灰白看出来她的疑惑了,用更简单直白的话说:“你可以这样认为,它就是水龙头,只不过可以变成我的身体,也可以变成其他任何东西。”

虽然还是不懂但是这很酷。

阮枣好奇地问:“这是什么原理?”

“唔…想象具象化…?只要能想象就能转化,不过灰白不知道为什么,我从一出生就会了。”

灰白实在回答不出来大概,只能挑了一个意思有点相近的词语说出来。

阮枣放心了:“那就好…”

只要不是她想的就好,不然以后厕所都只能跑到外面上了。

阮枣洗漱完,喝了那个液体以后就换上了衣柜里的裙子,因为那朵花的位置,她现在只能真空出门。

外面的天气看起来不是晴天也不是雨天,远处雾蒙蒙的,天也是灰的,这样出门正好。

从高处往下看,下方的红花开放的很有序又好看,黑色的花蕊在黑色花瓣中各外突出,形状像手一样往外延伸,感觉在扭曲地渴望着爬出来。

阮枣收回视线,还是在下面的草地上逛吧。

花苞慢慢下降,等到两人到达地面以后,阮枣才感觉自己实在是太渺小了。

血红色的巨大花朵静静的屹立于草原之上,让阮枣有一种自己是蚂蚁的错觉,她甩甩头,想把诡异的不适感晃出脑袋。

植物与花朵的馥郁弥漫在草原上,无处不在。

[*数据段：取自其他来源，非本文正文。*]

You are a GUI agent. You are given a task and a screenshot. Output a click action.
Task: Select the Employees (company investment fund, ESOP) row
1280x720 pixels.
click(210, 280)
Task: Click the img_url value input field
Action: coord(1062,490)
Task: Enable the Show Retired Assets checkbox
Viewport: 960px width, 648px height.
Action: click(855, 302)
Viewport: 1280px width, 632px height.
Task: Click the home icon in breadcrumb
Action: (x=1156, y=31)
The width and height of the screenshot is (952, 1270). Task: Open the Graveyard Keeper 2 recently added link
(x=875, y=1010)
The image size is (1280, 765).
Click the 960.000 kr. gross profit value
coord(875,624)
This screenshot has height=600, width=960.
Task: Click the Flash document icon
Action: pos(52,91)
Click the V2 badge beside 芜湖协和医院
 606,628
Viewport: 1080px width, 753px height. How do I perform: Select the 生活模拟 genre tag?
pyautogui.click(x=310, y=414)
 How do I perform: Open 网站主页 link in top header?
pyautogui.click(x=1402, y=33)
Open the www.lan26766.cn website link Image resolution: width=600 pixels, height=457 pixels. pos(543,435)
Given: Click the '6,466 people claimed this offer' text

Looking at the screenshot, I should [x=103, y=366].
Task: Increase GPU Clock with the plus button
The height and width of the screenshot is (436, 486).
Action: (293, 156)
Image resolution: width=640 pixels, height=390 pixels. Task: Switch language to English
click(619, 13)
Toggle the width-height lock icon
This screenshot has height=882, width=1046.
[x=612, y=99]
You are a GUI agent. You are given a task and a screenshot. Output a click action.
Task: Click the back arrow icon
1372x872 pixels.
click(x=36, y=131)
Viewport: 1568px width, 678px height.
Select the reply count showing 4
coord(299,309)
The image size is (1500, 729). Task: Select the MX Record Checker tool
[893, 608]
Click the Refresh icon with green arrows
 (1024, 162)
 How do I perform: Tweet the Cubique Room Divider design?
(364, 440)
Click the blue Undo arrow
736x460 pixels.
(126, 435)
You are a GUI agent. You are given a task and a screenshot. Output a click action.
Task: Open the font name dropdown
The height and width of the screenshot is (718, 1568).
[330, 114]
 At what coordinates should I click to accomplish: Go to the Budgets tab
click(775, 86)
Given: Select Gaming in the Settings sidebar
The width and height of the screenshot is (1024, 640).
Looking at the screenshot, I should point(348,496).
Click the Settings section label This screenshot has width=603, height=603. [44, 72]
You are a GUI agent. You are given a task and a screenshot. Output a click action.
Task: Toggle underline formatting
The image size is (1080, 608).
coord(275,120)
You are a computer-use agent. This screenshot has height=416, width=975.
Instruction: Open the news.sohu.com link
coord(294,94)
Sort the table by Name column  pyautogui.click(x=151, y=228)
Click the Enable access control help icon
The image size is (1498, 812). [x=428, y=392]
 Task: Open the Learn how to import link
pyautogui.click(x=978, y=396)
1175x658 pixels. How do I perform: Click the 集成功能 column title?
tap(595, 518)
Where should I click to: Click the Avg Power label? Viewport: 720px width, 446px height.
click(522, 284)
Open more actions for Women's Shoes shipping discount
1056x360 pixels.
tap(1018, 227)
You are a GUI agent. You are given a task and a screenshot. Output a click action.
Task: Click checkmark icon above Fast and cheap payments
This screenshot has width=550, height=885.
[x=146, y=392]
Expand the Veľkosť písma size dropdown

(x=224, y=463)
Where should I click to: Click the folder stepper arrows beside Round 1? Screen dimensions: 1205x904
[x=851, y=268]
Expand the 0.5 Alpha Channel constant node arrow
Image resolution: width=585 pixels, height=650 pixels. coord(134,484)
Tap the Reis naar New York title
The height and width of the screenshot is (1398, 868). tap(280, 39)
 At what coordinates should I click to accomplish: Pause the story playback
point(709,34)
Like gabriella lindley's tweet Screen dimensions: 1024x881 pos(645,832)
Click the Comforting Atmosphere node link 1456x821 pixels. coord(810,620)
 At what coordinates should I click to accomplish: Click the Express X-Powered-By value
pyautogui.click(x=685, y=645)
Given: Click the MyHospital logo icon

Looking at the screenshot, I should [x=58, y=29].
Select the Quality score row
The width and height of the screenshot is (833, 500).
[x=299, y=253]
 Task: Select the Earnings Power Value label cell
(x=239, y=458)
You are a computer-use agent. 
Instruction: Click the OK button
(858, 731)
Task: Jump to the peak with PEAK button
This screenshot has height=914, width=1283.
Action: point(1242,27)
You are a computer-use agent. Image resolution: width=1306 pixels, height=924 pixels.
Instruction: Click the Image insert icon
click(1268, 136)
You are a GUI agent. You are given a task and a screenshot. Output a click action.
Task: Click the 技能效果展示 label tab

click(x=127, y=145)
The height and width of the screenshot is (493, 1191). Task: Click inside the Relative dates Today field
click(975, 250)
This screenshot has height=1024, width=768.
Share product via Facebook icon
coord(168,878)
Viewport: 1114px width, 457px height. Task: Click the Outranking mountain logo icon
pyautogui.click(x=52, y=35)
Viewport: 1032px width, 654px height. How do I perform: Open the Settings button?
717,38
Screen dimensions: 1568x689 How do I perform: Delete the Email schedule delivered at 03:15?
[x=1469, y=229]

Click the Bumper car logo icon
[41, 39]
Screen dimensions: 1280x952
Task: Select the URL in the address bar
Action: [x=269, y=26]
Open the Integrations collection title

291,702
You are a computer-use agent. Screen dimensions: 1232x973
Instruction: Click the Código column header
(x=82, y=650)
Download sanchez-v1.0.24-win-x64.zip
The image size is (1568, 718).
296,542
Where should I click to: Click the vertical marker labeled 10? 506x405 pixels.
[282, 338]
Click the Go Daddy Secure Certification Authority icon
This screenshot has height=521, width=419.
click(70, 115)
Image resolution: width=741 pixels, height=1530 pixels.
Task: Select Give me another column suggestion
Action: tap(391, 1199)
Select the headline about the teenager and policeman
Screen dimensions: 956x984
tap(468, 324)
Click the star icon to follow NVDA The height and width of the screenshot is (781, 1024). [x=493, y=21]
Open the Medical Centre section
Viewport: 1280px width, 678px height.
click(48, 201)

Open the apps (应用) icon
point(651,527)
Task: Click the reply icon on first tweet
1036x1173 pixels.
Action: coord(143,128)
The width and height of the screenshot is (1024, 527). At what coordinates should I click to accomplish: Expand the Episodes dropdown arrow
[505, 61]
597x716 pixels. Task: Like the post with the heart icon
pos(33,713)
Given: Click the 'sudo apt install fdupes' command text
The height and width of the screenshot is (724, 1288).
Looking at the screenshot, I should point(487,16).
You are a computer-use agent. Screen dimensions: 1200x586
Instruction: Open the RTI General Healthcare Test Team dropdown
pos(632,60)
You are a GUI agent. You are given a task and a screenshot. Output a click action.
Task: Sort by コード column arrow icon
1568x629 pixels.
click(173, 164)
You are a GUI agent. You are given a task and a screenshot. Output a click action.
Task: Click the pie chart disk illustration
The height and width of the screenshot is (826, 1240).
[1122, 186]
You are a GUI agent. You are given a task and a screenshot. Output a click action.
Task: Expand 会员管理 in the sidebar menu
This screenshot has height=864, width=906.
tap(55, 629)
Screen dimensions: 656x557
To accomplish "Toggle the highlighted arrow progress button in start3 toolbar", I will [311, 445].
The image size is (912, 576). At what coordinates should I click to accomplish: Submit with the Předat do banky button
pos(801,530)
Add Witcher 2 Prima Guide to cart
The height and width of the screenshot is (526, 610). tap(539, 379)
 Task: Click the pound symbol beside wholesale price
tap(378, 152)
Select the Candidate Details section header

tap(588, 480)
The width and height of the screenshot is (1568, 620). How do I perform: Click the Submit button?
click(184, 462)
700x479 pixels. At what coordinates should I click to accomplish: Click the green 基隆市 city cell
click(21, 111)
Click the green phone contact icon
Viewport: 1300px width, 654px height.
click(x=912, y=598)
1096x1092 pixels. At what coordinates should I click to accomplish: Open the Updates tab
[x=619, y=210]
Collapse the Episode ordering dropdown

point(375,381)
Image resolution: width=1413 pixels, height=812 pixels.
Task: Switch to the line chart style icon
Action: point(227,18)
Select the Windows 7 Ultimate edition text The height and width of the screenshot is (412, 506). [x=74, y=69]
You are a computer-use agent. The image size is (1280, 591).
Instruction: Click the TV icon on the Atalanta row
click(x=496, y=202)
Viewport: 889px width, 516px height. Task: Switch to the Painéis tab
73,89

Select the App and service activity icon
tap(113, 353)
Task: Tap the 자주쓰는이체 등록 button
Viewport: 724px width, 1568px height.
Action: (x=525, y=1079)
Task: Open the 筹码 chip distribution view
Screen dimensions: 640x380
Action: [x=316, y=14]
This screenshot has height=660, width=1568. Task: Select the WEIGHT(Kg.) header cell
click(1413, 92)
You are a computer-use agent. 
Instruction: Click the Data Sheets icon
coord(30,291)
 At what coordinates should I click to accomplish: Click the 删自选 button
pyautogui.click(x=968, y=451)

花香味厚重的地方甚至形成了雾气,缭绕在叶子与根茎旁边,危险而又神秘。

但是阮枣结合这些看出来一种血肉之躯被分离然后拉丝的惊悚恐怖感。

少年牵着她的手,如同闲庭漫步般悠闲地慢走,看起来没有任何不适。

不知道是不是自己的幻觉,阮枣总感觉这些红花长出了牙齿,在咯吱咯吱地咬什么。但等到她认真去看的时候,却什么也没有。

有鬼啊——

阮枣搓了搓手臂上的鸡皮疙瘩,拉了下灰白的衣袖:“你觉得这些花在动吗?”

“嗯?”灰白有些疑惑,不过也认真仔细地盯了一会红花,最后回答:“没有,它们吃东西时长的比现在丑。”

突然他想到了什么,动作匆忙,迅速从衣领中拿出一朵小白花,然后将整朵花塞到她嘴巴里,同时道歉:“啊…主人对不起!我忘记你是纯种人类了,这些花的味道对所有生物都有致幻作用。”

阮枣一脸懵逼地嚼碎了嘴里的花瓣,咽下之后唇齿间只有白花的清香味了,红花的粘腻熏香味消失殆尽,她的余光里也没有了那些恐怖的幻觉。

少年怜惜地抱紧女孩,清冷的眼眸中带着冷漠与狠毒:“我让这些花朵永远消失吧,反正他们这么丑陋,甚至不长眼到让主人看到了这些东西…”

那些原本安静的花朵在他眸光暗沉时一瞬间全合上了花瓣,鲜红的色彩集体褪色,有些花甚至直接枯萎了。

“嗯?倒也不必,我觉得还挺有特色的…”

草地上长着黑色叶子的红花,莫名有一种梦核感。

有特色这倒是真的,阮枣从来没有见过这么生长整齐又排列有序的植物,就算在漫画里看过比这个还美丽的景象,但视觉不如实地来的身临其境。

这里就像童话一样,比被工业气息熏入味的城市好多了,她家附近可是工厂污染空气的区域,楼上楼下天天装修,每天都要闻着油漆味或者工厂的混浊空气入睡。

如果不是没有时间电脑网络的话,她可以和灰白永远呆在一起。就是这个世界太像世界末日了,不适合生存。

她话说到一半时,黯淡的血色荆棘用软绵绵的刺轻轻触碰阮枣,女孩转头一看,这个会动的棘刺把缩小版的玫瑰递到她面前,讨好的示意她搜下。

阮枣不适应地退后一步,看了看面前的花朵又眼巴巴地看着灰白:“那个…这是?”

女孩感觉她现在就像面对亲戚的大额红包而不知所措的几岁小孩一样,不知道该不该拒绝只能向家长求助。